UWE professor shows how many bugs make light work
A professor from the University of the West of England will present her inaugural lecture on bioluminesence and give insight into how this natural phenomenon has been used to make biomarkers that are making exciting breakthroughs in several areas of health research.
By reflecting on a serendipitous journey, from years of undergraduate teaching to current biomedical research at UWE, Professor Vyv Salisbury hopes to illustrate the pleasures and pitfalls of working with glowing bacteria and to emphasise their enormous future potential.
Professor Vyv Salisbury said, It's great for the team that we have received this acknowledgement for the research. The professorship gives the work that we are doing in the field of bioluminescent biosensors a credibility that is critical to the external view of the research. I see this title very much as recognition for the whole team of people I work with and we are all delighted.
Professor Salisbury will give a lecture on the topic - 'Many bugs make light work: A personal journey with bioluminescent bacteria'. She explains, The lecture will look at how and why some living organisms make their own light and thus glow in the dark. It will go on to explain how this phenomenon of bioluminescence has been used to produce exquisitely sensitive and versatile microbial biosensors.

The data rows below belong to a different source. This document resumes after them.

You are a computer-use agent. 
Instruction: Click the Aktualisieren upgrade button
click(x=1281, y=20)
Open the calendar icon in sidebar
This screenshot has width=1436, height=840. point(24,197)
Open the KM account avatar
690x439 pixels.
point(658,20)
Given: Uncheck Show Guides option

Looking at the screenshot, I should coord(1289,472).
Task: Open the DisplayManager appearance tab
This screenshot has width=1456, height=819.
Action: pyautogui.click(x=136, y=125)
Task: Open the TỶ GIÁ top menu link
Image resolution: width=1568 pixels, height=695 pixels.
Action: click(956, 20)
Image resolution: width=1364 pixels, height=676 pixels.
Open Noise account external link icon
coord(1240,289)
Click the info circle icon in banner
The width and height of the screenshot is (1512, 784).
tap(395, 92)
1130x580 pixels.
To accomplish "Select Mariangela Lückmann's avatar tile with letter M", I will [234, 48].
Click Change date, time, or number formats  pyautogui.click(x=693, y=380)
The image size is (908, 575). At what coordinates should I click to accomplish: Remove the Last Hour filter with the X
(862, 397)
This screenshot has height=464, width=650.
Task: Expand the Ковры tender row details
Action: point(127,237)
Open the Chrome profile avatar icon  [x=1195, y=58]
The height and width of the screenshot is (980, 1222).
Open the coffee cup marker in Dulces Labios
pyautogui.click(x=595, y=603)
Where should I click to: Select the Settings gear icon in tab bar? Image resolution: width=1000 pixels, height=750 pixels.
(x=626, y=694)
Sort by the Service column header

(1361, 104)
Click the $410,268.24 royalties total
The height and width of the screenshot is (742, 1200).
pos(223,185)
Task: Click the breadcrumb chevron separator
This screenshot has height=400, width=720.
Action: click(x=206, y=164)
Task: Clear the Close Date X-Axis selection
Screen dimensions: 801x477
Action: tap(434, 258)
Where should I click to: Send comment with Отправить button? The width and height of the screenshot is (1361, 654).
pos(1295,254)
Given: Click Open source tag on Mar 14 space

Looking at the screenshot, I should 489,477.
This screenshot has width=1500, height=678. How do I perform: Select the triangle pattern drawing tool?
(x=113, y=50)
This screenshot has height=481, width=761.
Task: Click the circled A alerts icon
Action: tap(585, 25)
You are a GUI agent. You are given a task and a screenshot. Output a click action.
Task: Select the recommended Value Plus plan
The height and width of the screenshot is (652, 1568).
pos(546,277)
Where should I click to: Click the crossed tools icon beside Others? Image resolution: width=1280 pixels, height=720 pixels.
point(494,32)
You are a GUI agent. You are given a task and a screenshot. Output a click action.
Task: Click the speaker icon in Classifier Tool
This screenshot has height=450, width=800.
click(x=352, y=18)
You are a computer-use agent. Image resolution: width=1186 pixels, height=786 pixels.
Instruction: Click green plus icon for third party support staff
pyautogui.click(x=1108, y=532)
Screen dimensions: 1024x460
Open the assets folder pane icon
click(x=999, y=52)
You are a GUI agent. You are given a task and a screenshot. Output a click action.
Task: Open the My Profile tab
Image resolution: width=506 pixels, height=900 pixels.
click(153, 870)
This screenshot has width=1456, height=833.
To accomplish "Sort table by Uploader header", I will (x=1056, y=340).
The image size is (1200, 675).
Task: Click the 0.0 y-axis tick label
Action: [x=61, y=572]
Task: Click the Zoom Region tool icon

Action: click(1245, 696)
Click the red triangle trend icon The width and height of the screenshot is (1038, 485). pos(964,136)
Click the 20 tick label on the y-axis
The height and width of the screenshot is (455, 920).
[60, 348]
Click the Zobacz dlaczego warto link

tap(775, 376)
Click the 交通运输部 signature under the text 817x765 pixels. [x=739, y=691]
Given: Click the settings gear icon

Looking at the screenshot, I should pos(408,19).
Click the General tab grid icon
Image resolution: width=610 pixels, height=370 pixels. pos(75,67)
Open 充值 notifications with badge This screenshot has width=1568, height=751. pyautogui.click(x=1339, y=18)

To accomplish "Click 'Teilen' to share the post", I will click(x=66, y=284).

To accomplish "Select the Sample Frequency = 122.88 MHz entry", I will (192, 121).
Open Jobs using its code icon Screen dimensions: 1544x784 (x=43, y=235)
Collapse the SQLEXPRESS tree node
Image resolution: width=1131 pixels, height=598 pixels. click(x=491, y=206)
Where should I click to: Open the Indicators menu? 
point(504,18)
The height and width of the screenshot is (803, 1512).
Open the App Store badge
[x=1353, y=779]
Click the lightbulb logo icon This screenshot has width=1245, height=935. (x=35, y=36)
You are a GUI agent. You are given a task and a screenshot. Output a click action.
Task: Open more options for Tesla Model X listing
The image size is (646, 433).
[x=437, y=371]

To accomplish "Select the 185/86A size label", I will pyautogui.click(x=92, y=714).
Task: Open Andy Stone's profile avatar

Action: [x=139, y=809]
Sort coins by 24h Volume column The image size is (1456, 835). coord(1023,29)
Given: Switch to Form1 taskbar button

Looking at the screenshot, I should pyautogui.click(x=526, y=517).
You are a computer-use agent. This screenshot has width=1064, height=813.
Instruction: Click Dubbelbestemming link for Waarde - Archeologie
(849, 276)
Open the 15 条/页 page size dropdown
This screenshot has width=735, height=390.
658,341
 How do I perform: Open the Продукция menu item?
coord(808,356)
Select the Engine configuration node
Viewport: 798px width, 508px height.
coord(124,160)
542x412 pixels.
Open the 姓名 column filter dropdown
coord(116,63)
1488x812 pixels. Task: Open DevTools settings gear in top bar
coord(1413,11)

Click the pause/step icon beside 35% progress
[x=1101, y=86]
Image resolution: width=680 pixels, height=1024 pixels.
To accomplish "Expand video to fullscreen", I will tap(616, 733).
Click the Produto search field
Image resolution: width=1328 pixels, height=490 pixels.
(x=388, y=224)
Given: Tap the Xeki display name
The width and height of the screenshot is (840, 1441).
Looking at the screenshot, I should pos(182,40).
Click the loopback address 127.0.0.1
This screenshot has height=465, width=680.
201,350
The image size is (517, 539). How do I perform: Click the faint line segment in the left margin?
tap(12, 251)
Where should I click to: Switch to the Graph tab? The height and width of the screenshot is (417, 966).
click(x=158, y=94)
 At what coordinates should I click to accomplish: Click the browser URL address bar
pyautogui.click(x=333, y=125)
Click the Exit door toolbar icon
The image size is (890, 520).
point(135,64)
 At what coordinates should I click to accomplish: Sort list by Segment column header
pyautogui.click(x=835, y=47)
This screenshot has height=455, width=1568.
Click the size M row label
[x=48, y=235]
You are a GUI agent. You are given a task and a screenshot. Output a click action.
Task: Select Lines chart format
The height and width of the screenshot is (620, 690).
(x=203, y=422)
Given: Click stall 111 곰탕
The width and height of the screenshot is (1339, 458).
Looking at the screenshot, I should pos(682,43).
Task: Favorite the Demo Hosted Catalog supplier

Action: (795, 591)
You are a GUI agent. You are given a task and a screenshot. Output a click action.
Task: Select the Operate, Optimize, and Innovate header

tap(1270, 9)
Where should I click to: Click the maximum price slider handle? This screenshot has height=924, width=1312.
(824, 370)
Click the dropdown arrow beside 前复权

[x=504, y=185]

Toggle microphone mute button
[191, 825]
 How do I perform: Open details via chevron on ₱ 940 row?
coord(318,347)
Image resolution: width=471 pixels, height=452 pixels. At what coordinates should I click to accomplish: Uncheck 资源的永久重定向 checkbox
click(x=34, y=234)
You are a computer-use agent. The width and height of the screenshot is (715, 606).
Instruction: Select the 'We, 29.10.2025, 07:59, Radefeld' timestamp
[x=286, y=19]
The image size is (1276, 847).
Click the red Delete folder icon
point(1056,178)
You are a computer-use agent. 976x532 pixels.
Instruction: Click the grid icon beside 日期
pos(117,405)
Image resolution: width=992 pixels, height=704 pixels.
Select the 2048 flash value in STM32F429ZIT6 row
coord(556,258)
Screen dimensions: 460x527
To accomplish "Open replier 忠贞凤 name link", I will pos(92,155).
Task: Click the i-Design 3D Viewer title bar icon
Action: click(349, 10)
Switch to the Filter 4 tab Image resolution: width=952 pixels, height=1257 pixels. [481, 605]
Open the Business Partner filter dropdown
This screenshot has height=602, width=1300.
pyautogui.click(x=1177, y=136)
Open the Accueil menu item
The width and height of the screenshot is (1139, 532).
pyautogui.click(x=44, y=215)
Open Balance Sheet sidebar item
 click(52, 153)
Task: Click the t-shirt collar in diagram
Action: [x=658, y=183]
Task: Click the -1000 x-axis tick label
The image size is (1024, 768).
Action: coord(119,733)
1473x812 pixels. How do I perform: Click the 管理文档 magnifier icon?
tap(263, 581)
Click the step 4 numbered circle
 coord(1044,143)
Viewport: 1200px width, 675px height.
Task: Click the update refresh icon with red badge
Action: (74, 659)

The various and fascinating uses of the bioluminescent bacterial biosensors that have been constructed at UWE include, testing new antimicrobial treatments, checking salmonella survival on food, vectoring of pathogens by nematode worms and our latest work, devising a biosensor to show the effectiveness of cancer chemotherapy drugs.
Vyv Salisbury is a microbiologist who is involved in applied research with bioluminescent bacterial biosensors. She did her first degree in Microbiology at Bristol University, followed by a PhD in Bacterial Genetics at the Royal Post Graduate Medical School, London University. After a stint of part-time teaching at Luton Tech and the Open University, she returned to Bristol when her husband got a job at the BBC Natural History Unit and for many years she worked as a part-time lecturer at Bristol Polytechnic. After her appointment as a full time senior lecturer in 1988, she concentrated on teaching until a chance encounter in 1997 led to the start of the Bioluminescence Applications Research Group. Since then, the group have undertaken a wide range of research projects with research council, industrial, EU and UK Government funding.
In 2003 Vyv obtained Wellcome Trust Engaging Science funding to put on an exhibition in the @Bristol Science Centre entitled Lighting up biomedical research with bioluminescent bacteria and flashlight fish. In 2008 she got involved with a UN backed project to evaluate medical uses of Himalayan oregano oil which gave her an opportunity to camp up at 3000m in the Himalayas whilst visiting the herb picking cooperative in the Himachal Pradesh.
More information: Thursday 16 December 18:00 Room 2D07 Frenchay Campus, University of the West of England, UK.